Question

A new car is sold for its sticker value of $19,400. Three years later, the customer returns to the car dealership to trade the car in. She is told that her car now has a value of $12,105. What is the rate of decline in the value of the car? In your final answer, include all of your calculations.
Use the formula A=P(1-r)^t

Answer

**step1** Understanding the problem

The problem asks for the rate of decline in the value of a car. We are given the initial value of the car, its value after a certain number of years, and a specific formula to use for calculations. We need to find the rate 'r' from the formula $$A=P(1-r)^t$$.
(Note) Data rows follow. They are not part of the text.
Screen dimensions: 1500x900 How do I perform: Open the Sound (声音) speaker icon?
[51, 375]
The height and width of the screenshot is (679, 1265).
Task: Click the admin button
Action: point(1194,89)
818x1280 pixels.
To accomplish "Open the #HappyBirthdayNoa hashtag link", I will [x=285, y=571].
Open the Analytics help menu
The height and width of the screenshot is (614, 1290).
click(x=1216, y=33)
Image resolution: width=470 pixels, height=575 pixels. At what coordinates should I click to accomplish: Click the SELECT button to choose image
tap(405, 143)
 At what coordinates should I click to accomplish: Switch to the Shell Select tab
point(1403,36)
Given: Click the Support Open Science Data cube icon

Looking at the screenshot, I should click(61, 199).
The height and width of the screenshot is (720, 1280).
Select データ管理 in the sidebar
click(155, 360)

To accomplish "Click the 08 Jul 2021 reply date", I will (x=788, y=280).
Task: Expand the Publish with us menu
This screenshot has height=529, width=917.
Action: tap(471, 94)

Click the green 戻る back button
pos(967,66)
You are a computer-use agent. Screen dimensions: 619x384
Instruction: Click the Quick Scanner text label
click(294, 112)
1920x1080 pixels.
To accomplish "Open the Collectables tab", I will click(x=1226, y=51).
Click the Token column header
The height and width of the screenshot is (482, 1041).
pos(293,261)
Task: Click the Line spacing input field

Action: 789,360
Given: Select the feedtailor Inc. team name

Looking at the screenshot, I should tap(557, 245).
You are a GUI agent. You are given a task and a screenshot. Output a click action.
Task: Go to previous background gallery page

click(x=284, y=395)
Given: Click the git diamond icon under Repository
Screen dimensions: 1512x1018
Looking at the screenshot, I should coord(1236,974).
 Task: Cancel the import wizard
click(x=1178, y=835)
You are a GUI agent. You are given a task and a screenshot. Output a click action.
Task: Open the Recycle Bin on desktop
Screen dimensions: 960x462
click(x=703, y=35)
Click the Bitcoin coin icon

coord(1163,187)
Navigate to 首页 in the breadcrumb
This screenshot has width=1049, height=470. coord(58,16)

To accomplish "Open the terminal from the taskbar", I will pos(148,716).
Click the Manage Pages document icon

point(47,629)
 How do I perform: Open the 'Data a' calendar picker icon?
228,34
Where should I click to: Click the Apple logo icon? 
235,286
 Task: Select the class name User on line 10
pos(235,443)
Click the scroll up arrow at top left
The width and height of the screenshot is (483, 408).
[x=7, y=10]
**step2** Identifying the given values

From the problem statement, we can identify the following information:
The initial value of the car (P) is $19,400.
The value of the car after 3 years (A) is $12,105.
The time period (t) is 3 years.
The formula provided is $$A=P(1-r)^t$$.

**step3** Substituting values into the formula

We will substitute the identified values for A, P, and t into the given formula:
$$A=P(1-r)^t$$
$$12105 = 19400 \times (1-r)^3$$

**step4** Isolating the term with the rate of decline

To find the value of $$(1-r)^3$$, we need to perform an inverse operation. Since $$19400$$ is multiplying $$(1-r)^3$$, we divide both sides of the equation by $$19400$$:
$$(1-r)^3 = \frac{12105}{19400}$$

**step5** Calculating the value of the term with the rate of decline

Now, we perform the division to find the numerical value of $$(1-r)^3$$:
$$12105 \div 19400 = 0.62396907...$$
So, $$(1-r)^3 = 0.62396907...$$

Question1.step6 (Finding the value of (1-r))

To find the value of $$(1-r)$$, we need to find a number that, when multiplied by itself three times, approximately equals $$0.62396907...$$. This mathematical operation is called finding the cube root. Using this operation, we find the approximate value:
$$\sqrt[3]{0.62396907...} \approx 0.85452$$
So, $$1-r \approx 0.85452$$

**step7** Calculating the rate of decline

Now that we know $$1-r \approx 0.85452$$, we can find 'r' by subtracting $$0.85452$$ from $$1$$:
$$r = 1 - 0.85452$$
$$r = 0.14548$$

**step8** Converting the rate to a percentage

To express the rate of decline as a percentage, we multiply the decimal value by $$100$$.
$$r = 0.14548 \times 100\%$$
$$r \approx 14.55\%$$
The rate of decline in the value of the car is approximately $$14.55\%$$.